Jiayin (Julia) Qian received the President’s Student Leadership & Service Award (PSLSA) in April 2015 to recognize her work with ISSS and other student groups across campus.
Jiayin (Julia) Qian believes in opportunity. Opportunity led her from her hometown of Jinan, China to the University of Minnesota campus, and from being a new student to receiving the prestigious President’s Student and Leadership Award. Adjusting to a new culture didn’t come without its share of speed bumps; however, by using opportunities she found on campus, Qian was able to gain a new understanding of her surroundings and herself.
Qian’s first encounter with the University of Minnesota was during a study abroad trip hosted by her college in China. Drawn to the diverse campus and by her strong desire to expand her knowledge of American education system, Qian transferred to the University in 2013.
Since then, Qian has focused on pursing her degree in Family Social Science and integrating herself in the campus community through involvement in a number of extracurricular programs.
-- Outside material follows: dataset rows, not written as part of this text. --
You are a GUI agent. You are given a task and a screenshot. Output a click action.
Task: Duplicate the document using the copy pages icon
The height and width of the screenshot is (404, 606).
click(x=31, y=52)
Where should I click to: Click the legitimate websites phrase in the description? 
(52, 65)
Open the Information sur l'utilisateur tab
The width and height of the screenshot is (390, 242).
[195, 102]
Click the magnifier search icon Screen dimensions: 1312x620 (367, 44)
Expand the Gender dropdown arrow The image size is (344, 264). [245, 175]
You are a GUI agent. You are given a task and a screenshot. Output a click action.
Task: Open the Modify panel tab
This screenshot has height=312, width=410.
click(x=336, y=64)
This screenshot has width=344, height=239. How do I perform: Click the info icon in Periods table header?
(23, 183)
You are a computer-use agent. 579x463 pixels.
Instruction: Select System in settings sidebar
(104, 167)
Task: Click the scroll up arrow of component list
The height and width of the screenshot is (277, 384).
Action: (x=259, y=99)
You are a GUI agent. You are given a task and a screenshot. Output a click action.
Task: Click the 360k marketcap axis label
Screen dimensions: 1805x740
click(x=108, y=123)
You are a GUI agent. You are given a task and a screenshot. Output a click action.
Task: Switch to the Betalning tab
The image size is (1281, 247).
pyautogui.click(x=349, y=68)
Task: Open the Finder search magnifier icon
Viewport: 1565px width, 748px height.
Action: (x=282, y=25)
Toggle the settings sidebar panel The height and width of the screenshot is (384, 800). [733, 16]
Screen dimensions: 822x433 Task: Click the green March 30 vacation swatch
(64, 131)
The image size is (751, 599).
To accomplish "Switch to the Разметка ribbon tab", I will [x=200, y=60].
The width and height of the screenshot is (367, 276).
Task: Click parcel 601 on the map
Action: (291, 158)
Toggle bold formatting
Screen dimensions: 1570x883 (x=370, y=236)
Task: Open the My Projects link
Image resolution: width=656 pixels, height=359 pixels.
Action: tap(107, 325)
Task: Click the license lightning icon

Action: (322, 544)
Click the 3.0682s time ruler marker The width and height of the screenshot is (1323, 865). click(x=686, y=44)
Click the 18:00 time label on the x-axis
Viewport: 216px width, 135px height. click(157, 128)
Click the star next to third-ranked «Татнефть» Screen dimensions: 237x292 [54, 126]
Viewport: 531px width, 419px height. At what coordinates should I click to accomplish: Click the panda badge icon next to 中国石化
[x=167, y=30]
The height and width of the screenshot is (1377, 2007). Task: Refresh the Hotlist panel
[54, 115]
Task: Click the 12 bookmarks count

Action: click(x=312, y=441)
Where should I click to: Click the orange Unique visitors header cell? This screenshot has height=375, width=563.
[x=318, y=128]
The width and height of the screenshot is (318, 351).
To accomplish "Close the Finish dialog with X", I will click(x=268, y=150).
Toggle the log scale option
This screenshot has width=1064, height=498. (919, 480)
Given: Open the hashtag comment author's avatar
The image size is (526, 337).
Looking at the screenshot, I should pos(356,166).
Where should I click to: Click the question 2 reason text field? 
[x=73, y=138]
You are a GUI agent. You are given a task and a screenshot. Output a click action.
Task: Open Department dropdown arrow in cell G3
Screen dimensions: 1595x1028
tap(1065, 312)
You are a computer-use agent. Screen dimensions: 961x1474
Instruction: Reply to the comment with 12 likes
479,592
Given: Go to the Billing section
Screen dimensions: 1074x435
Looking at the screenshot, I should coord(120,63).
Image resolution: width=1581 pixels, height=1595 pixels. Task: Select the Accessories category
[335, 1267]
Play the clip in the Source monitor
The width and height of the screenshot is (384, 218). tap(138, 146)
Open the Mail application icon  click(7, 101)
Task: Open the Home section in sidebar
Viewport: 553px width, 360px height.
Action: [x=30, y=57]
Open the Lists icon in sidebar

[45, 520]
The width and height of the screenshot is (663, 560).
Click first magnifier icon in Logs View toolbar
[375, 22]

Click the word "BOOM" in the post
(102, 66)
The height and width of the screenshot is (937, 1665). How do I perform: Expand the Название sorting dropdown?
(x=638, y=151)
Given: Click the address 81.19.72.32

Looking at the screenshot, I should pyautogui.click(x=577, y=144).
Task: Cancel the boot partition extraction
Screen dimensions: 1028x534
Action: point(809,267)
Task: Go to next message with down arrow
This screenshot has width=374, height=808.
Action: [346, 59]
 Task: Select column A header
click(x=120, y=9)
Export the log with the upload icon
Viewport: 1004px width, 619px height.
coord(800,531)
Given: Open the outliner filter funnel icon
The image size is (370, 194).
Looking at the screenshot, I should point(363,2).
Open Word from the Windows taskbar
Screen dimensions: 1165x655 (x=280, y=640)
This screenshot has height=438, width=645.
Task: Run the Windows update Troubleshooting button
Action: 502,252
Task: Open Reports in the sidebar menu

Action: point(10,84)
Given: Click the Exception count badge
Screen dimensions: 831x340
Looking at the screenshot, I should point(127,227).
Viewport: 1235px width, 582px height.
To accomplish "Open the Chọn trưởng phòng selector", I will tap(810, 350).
Qian’s first student group experience was with the International Buddy Program, coordinated by International Student and Scholar Services (ISSS). After this positive experience, she quickly began filling her schedule with other obligations ranging from introducing new students to campus as a Global Gopher Guide to helping sexual assault survivors as an Aurora Center Advocate and being an assistant in an autism research lab.
Qian says that part of the reason she was prompted to get involved was the sheer number of opportunities available to her compared to at her former college. “When I got here, I thought, ‘There are so many resources, why don’t I take advantage of it?’”
Unfortunately, between the culture shock of adjusting to a new campus and culture, Qian has noticed that campus involvement among her international student peers is lacking. To help advocate for the challenges international students face, Qian became a member of the Campus Climate Planning Team, a university program that discusses how to make campus a more inclusive environment for students and staff.
“We help the University’s senior leaders to focus on student issues and anyone on campus who is marginalized,” she explains. “I feel like in the American education system, people from different cultures separate and don’t have a safe place to talk about these issues. The U of M is really helping people step out from their comfort zone.”
In February, the group hosted an all-day event, “Campus Climate: From Conversation to Action,” which drew more than 400 faculty, staff, and students to discuss a course of action for some of the most pressing issues on campus. According to Qian, one of these issues is fostering a more inclusive environment between domestic and international students.
“Sometimes I feel like its only international students trying to make connections. It’s hard,” she says. “Everything is different from our home country.”
Because of these differences, Qian stresses the importance of asking for help in order to reach goals. “There are tons of resources on campus for anyone going through any difficulties or needing any kind of help,” she says. “Seeking help is really important for international student.”
Taking on leadership roles and getting involved on campus is one way Qian has eased her transition and even overcome barriers of her own. Qian regularly attends cultural events in addition to her job as a College and Career Access Intern at a local high school, where the students come from a very different cultural background than her own. These activities have helped her grow her resume, friend group, and world-view.
In April of 2015, her years of leadership and service were recognized when she received the prestigious President’s Student Leadership & Service Award (PSLSA), an award presented to one-half of one percent of the UMN student body for “exceptional leadership and service to the University and surrounding community.” ISSS also selected her to be the International Buddy Program’s Program Coordinator for the 2015-2016 school year. Qian attributes this success to her ability to recognize opportunity.
“I think it’s really important to seize the opportunity and believe you’re the person who can change the world. You can change a little bit of your life and bring positive energy to others.”
She is now hoping that other University members use her same realization to make the campus climate more open for all students. Qian’s goals for the future of higher education aren’t limited to only the University of Minnesota, however. Qian hopes to use the sense of social responsibility she discovered during her college years to make a difference around the globe. She plans to obtain a master’s degree and work either with children or in the higher education system, eventually making her way back to China to tackle the issues she is most passionate about: social justice, interest-based learning, and student involvement.
“I want to see more changes in China in the higher education system. I feel like I can make that change happen,” she says. “I hold this dream of changing the world; making it just a little bit better. I think I can do it.”